Optimization method overview
Given the number of print parameters available, the number of possible print configurations is quite large, consisting of all the possible combinations of the different parameter values. It is not obvious how the different parameters will interact with one another to produce different behavior in the as-printed part, so making decisions about what print configuration to choose to obtain a working part is difficult to say the least. The goal of the Smart Slice optimization algorithm is to provide a user with a ranked list of print configurations, each of which satisfies the requirements of maximum displacement and minimum safety factor, and to do so quickly and accurately.
To begin optimizing a part, the algorithm needs the model (STL), the boundary conditions (the anchored faces, the loaded faces, and the load magnitudes), and the specified requirements (displacement and safety factor).
Given this data, the algorithm first tests a solid version of the model as a means of determining if any printable version of the part will meet the requirements.
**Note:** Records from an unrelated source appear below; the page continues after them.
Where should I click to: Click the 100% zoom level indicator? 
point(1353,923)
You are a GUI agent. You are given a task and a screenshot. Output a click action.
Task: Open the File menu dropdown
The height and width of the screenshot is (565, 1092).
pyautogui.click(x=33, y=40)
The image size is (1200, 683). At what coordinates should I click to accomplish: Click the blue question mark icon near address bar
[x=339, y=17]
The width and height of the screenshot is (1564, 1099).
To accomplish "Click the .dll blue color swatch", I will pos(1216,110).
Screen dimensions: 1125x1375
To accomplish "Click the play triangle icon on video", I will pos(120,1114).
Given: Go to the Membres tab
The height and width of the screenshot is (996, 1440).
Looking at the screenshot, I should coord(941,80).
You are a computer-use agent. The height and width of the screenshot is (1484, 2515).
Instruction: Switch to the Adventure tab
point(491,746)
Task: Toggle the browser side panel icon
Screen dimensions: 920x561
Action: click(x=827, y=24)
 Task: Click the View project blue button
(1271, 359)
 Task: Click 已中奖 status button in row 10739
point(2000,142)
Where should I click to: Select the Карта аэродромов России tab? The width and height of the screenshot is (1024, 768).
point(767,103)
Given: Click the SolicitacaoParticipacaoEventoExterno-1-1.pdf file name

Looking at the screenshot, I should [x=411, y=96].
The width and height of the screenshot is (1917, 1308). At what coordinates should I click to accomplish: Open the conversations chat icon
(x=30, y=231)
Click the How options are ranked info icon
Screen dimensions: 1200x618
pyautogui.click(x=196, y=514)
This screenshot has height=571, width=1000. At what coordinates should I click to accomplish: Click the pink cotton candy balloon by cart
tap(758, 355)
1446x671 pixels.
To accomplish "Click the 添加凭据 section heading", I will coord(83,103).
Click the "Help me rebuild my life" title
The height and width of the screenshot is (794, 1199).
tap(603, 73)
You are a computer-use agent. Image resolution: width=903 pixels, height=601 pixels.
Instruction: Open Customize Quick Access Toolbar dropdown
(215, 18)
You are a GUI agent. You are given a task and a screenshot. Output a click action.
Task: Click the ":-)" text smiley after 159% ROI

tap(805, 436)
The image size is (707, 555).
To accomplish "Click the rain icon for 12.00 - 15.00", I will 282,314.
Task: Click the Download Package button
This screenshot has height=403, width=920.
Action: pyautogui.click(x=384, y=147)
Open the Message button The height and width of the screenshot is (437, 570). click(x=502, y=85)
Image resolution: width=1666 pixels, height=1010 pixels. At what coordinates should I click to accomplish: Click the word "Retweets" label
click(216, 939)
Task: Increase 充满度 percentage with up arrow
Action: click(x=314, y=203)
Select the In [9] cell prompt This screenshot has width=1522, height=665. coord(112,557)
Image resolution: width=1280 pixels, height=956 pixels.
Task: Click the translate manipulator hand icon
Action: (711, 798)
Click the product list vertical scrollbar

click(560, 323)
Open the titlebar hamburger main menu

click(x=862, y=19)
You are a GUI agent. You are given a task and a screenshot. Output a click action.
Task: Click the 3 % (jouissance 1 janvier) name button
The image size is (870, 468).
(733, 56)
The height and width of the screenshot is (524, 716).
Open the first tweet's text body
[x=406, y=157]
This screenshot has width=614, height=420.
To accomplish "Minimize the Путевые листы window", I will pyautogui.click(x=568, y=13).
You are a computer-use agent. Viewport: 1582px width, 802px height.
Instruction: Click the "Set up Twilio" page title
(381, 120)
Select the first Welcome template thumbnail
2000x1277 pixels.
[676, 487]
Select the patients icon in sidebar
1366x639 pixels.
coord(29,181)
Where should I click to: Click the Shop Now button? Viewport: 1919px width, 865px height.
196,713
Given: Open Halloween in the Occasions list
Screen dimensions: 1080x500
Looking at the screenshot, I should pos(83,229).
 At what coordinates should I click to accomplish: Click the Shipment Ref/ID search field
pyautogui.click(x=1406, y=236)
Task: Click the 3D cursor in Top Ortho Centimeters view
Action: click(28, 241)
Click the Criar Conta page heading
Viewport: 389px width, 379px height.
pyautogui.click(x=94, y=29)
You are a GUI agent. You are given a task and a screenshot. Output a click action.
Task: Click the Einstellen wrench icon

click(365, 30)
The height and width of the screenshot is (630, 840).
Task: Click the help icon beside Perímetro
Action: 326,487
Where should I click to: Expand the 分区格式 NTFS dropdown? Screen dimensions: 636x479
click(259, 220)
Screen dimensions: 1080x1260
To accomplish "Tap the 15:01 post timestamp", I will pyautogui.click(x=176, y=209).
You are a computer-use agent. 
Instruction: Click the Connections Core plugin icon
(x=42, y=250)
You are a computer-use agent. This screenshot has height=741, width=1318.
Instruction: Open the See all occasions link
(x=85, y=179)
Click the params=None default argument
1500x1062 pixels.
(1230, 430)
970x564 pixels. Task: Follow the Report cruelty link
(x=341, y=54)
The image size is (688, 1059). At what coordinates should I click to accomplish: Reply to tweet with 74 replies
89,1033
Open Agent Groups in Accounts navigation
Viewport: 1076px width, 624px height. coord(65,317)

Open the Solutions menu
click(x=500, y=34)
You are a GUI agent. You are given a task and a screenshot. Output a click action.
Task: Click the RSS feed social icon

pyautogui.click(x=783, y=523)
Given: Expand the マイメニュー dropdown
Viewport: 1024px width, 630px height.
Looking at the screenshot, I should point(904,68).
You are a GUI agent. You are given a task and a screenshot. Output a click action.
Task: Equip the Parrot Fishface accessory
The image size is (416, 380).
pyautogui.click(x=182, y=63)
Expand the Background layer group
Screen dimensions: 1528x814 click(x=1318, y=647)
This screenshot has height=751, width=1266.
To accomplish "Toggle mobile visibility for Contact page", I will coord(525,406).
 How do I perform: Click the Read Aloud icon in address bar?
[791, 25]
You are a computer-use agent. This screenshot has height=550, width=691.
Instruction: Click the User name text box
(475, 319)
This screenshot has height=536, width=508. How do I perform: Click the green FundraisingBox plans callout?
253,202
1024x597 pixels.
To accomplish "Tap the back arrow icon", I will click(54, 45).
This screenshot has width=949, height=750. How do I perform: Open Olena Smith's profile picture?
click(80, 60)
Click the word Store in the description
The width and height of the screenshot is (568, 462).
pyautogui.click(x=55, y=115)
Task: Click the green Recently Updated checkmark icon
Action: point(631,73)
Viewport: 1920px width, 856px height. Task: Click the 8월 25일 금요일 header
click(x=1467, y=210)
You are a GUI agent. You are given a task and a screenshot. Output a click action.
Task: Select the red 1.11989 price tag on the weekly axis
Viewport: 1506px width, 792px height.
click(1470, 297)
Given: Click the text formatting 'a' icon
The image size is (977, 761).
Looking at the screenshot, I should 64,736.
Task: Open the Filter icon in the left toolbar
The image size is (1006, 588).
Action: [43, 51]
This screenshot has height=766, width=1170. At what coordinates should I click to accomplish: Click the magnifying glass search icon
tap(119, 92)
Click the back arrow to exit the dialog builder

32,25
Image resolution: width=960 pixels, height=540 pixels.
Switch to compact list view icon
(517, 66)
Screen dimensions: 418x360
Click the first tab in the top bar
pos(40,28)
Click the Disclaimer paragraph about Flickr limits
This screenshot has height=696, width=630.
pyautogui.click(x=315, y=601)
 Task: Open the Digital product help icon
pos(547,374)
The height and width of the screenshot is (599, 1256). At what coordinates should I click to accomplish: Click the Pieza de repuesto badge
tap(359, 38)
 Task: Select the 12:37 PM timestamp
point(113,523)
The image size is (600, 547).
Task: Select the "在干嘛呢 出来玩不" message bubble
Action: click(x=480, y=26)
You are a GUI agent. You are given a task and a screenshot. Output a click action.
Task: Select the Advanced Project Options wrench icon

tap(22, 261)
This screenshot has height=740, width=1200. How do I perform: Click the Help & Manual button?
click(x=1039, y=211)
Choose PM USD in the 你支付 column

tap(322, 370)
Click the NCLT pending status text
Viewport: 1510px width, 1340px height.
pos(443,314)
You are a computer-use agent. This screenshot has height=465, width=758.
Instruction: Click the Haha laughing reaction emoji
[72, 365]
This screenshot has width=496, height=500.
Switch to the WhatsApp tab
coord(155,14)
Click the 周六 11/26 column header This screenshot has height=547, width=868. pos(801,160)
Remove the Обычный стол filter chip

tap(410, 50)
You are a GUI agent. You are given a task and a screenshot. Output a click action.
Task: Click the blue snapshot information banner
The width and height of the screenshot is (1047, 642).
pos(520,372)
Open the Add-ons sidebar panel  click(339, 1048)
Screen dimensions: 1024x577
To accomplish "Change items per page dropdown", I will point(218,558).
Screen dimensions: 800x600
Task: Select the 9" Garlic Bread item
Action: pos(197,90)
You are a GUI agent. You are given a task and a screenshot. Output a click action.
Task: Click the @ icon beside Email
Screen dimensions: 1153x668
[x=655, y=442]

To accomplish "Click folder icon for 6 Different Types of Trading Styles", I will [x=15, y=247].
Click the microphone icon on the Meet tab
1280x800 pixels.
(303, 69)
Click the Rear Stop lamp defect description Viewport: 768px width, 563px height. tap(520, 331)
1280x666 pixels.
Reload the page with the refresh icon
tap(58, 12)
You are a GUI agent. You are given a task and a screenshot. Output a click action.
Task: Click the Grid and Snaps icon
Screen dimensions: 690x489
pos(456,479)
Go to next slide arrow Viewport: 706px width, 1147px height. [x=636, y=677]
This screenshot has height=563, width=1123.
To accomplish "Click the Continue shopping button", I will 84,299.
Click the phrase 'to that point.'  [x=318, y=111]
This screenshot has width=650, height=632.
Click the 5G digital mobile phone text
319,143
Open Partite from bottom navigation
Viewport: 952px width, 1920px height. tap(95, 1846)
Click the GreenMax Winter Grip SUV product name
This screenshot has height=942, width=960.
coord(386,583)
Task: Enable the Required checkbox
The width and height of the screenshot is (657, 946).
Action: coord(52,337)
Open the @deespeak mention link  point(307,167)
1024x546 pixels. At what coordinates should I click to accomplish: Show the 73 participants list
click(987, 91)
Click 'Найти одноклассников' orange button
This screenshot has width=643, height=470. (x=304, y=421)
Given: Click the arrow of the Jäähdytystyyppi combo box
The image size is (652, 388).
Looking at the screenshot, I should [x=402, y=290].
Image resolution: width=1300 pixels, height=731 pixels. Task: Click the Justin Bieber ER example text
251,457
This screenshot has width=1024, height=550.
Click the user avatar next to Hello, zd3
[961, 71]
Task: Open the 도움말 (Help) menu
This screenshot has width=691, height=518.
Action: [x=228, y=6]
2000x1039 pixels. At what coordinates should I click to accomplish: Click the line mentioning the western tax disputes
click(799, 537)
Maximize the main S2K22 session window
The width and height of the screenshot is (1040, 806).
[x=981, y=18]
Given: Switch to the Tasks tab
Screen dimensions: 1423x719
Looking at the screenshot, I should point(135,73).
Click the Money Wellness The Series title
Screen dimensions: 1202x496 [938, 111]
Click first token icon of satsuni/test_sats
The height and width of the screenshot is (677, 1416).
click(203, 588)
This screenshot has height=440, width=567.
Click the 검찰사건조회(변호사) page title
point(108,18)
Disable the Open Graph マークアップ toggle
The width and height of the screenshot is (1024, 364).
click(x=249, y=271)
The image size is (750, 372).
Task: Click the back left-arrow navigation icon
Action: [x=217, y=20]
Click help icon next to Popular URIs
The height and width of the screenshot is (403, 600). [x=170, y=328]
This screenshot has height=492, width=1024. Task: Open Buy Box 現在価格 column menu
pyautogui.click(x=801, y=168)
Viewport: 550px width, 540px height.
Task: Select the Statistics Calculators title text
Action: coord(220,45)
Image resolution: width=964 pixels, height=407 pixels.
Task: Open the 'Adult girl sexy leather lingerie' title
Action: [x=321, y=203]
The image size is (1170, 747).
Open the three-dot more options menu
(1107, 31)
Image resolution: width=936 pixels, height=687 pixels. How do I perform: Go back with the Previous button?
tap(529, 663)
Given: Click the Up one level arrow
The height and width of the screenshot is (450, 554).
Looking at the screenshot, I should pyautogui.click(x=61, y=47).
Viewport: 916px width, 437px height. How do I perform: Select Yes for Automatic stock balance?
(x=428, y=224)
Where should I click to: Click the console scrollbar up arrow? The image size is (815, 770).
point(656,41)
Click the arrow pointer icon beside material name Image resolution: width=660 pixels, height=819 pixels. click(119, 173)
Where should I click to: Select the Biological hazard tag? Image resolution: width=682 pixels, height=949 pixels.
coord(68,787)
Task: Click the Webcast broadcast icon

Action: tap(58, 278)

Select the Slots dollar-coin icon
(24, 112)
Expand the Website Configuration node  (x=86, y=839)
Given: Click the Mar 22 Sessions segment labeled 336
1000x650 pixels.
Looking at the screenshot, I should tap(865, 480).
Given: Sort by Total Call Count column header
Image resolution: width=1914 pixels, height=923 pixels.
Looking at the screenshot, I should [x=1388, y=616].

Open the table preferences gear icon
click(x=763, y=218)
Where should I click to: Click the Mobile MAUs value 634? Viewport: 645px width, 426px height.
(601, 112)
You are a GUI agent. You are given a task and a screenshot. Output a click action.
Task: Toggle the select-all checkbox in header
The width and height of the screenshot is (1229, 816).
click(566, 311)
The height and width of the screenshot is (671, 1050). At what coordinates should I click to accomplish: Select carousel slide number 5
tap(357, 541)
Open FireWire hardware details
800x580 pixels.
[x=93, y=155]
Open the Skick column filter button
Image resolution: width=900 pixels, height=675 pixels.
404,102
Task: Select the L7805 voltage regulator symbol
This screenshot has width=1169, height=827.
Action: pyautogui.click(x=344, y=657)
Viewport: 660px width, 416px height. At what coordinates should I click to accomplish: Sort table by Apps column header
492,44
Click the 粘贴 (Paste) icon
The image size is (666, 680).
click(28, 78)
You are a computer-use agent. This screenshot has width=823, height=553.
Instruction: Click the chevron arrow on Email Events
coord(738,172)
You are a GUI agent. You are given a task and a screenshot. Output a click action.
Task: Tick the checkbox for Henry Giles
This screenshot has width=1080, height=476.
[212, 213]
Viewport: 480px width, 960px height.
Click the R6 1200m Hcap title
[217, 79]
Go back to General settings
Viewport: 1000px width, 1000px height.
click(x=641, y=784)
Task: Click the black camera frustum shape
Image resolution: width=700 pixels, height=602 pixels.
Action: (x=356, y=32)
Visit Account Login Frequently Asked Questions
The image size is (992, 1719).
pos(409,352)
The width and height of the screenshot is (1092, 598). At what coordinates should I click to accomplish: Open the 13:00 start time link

If the solid version fails to meet the requirements, there is no need to continue with optimization and modifications to the model or requirements must be made.
If the solid model meets the requirements, the algorithm then begins to search the space of possible print configurations for solutions that both meet the requirements and also provide the user with additional benefits, for example, faster print time or lower material usage. In addition, the algorithm looks for results that vary over the range of design variables to provide options containing differing numbers of walls, top and bottom layers, infill densities, modifier meshes, etc.
The final ranked list of print configurations represents a range of design options, all of which satisfy the requirements, allowing the user to choose the print configurations that best suits their needs.